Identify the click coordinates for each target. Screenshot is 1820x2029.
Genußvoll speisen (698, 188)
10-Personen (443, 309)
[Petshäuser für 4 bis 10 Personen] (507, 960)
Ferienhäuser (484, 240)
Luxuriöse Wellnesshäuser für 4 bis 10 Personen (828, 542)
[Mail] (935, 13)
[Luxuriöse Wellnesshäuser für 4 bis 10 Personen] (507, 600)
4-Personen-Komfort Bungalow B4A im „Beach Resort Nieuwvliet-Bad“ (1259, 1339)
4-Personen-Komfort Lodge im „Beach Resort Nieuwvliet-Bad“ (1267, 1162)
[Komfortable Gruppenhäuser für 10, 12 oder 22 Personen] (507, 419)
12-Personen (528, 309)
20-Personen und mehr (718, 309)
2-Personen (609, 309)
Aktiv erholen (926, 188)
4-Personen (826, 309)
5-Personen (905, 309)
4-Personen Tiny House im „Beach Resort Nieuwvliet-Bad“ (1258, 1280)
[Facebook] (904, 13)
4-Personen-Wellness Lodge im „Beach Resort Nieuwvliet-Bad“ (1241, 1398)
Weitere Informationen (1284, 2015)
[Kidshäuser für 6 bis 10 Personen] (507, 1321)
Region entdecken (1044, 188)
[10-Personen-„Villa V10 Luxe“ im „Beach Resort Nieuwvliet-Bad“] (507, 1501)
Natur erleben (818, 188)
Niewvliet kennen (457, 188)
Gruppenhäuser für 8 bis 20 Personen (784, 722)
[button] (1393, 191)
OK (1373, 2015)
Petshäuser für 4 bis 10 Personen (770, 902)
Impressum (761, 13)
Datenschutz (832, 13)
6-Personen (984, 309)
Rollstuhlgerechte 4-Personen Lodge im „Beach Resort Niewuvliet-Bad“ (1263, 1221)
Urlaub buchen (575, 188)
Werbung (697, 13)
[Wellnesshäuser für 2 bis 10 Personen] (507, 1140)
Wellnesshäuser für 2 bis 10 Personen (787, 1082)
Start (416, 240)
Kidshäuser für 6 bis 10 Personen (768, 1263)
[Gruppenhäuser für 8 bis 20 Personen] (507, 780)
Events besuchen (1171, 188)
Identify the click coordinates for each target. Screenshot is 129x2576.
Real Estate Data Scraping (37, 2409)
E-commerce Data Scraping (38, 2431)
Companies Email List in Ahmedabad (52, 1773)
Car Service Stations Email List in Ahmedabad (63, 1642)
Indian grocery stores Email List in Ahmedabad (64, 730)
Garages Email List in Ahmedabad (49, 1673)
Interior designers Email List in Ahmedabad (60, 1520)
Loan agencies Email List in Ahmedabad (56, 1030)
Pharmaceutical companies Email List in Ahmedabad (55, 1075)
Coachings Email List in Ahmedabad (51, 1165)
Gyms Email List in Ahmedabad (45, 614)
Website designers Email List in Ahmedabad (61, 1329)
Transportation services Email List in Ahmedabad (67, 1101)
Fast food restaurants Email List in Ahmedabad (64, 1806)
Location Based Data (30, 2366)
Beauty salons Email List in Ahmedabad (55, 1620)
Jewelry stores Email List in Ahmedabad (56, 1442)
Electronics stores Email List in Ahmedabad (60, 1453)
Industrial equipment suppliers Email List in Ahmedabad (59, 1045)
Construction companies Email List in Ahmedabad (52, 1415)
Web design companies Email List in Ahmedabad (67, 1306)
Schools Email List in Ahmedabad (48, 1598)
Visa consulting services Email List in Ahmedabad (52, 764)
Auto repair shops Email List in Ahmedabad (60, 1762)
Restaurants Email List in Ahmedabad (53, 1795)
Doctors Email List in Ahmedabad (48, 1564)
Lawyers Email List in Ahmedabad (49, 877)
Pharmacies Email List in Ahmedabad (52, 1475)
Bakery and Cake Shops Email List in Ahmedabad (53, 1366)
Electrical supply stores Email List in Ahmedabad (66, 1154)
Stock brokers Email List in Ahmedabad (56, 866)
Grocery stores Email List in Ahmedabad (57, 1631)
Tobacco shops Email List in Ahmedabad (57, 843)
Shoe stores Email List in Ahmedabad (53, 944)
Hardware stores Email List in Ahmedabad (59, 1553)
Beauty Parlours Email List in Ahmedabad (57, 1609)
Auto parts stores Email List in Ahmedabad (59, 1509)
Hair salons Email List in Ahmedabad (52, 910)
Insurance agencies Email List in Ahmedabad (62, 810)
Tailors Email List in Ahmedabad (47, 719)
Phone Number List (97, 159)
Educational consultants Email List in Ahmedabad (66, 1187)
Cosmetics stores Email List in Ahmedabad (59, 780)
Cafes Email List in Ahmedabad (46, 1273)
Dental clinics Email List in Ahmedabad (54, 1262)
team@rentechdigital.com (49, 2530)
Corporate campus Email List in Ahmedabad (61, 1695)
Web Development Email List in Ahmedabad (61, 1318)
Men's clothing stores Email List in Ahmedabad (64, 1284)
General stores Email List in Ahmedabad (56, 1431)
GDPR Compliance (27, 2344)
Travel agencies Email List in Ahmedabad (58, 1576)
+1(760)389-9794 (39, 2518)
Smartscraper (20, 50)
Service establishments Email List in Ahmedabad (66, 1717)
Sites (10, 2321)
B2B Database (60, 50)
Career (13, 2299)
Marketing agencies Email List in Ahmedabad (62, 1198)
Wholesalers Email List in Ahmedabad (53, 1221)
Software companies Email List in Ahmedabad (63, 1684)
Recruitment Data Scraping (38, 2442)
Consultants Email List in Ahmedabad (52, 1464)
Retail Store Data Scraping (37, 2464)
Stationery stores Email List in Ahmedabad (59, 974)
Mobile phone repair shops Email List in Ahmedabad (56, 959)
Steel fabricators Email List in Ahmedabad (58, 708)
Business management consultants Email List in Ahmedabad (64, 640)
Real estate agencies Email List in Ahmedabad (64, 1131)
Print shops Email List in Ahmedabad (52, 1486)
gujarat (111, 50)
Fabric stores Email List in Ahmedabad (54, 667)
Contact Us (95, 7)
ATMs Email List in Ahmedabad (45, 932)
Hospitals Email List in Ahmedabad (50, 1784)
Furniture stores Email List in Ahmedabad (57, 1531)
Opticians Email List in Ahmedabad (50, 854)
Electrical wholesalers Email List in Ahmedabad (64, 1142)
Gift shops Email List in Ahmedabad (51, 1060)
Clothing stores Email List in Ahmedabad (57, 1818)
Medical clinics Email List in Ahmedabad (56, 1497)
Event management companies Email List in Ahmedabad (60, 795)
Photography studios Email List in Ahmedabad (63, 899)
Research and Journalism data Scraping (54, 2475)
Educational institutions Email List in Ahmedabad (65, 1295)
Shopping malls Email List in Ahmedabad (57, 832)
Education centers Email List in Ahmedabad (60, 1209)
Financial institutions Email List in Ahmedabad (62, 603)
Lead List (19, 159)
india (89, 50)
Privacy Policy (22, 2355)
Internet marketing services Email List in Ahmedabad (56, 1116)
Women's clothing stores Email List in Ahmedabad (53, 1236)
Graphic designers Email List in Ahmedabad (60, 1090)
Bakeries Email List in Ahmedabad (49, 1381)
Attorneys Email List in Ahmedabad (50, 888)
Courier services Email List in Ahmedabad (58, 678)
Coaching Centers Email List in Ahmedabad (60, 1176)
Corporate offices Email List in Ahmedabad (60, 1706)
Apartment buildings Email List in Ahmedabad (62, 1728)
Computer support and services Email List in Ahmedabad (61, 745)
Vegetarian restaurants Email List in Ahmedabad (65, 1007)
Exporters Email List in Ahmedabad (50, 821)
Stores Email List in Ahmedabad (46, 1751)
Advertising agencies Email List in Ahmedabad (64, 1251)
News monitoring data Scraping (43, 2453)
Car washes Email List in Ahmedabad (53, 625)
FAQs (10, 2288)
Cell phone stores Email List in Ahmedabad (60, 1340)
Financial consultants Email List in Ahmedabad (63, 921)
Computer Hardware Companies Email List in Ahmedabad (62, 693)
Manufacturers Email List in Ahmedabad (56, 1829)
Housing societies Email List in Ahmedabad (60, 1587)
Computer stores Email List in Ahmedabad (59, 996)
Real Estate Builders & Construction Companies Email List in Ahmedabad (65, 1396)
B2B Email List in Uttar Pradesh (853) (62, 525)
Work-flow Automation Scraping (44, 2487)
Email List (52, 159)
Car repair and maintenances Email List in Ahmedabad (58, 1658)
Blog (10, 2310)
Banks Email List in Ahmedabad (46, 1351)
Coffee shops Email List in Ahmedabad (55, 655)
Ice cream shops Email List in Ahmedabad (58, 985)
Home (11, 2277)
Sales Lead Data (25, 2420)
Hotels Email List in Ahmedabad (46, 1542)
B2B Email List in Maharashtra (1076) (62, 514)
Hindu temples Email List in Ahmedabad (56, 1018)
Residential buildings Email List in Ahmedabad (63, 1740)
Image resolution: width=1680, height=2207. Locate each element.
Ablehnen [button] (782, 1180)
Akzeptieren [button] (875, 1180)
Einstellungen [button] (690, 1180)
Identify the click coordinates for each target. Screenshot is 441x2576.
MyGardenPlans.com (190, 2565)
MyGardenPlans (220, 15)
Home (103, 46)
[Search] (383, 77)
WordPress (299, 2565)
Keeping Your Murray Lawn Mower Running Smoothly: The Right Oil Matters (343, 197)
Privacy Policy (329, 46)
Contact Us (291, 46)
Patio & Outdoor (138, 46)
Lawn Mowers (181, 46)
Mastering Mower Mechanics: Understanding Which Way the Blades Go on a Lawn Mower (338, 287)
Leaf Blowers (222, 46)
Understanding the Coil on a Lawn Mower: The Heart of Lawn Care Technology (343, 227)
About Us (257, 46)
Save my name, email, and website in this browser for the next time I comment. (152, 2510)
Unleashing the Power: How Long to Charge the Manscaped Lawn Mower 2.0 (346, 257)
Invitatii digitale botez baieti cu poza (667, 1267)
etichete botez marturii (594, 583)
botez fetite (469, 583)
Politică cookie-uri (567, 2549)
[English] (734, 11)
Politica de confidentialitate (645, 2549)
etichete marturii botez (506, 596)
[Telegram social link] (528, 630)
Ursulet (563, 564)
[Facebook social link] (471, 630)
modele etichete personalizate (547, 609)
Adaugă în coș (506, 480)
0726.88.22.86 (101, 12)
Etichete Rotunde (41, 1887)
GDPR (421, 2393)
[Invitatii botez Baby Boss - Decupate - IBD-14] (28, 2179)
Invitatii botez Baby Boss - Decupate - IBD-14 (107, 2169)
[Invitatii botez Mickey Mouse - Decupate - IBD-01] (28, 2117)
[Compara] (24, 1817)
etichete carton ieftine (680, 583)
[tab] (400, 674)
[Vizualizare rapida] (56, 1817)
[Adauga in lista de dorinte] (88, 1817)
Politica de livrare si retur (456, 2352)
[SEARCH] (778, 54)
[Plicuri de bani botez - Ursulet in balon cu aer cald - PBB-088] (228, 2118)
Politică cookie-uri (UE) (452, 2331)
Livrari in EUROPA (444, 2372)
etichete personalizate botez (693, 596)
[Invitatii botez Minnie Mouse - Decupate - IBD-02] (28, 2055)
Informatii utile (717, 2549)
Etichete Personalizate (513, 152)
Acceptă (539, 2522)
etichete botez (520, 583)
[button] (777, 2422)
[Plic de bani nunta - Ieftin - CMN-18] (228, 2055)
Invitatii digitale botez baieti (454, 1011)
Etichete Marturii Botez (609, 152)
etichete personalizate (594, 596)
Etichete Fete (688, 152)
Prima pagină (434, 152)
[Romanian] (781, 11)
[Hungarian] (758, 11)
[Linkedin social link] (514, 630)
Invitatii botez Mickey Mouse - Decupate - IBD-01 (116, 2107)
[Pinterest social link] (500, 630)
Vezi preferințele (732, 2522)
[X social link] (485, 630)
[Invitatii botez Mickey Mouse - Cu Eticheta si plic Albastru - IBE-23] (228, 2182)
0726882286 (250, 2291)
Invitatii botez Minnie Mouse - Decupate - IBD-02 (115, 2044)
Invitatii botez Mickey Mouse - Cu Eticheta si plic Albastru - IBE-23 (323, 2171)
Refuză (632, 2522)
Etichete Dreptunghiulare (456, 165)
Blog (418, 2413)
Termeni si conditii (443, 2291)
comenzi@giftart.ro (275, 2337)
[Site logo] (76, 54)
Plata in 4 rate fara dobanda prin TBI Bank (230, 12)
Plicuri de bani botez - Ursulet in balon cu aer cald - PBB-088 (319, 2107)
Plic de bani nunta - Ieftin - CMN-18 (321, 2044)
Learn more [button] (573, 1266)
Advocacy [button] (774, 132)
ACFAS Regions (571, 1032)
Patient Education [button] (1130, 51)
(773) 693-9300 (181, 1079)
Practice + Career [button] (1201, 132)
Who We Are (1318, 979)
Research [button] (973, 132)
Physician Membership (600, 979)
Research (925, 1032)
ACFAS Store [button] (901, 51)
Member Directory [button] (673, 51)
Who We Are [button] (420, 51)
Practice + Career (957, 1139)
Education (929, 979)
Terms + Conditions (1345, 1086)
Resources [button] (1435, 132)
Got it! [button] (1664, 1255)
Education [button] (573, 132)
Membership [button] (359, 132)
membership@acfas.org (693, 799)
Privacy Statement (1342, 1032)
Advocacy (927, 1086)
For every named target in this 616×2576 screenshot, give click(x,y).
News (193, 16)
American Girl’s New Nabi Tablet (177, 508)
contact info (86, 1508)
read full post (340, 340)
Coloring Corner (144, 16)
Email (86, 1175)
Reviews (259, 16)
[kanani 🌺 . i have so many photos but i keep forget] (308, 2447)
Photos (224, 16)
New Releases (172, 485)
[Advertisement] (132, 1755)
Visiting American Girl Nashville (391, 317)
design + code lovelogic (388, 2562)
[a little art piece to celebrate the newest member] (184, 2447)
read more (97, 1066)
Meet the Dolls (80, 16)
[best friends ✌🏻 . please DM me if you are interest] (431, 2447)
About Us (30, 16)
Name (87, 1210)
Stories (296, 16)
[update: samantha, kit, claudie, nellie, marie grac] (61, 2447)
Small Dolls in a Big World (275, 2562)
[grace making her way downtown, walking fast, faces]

+++

Output the material above exactly, but only from the line that carries "Understanding the Coil" through the line that carries "modele etichete personalizate (547, 609)".

_OUTPUT OF THE TASK_.
Understanding the Coil on a Lawn Mower: The Heart of Lawn Care Technology (343, 227)
About Us (257, 46)
Save my name, email, and website in this browser for the next time I comment. (152, 2510)
Unleashing the Power: How Long to Charge the Manscaped Lawn Mower 2.0 (346, 257)
Invitatii digitale botez baieti cu poza (667, 1267)
etichete botez marturii (594, 583)
botez fetite (469, 583)
Politică cookie-uri (567, 2549)
[English] (734, 11)
Politica de confidentialitate (645, 2549)
etichete marturii botez (506, 596)
[Telegram social link] (528, 630)
Ursulet (563, 564)
[Facebook social link] (471, 630)
modele etichete personalizate (547, 609)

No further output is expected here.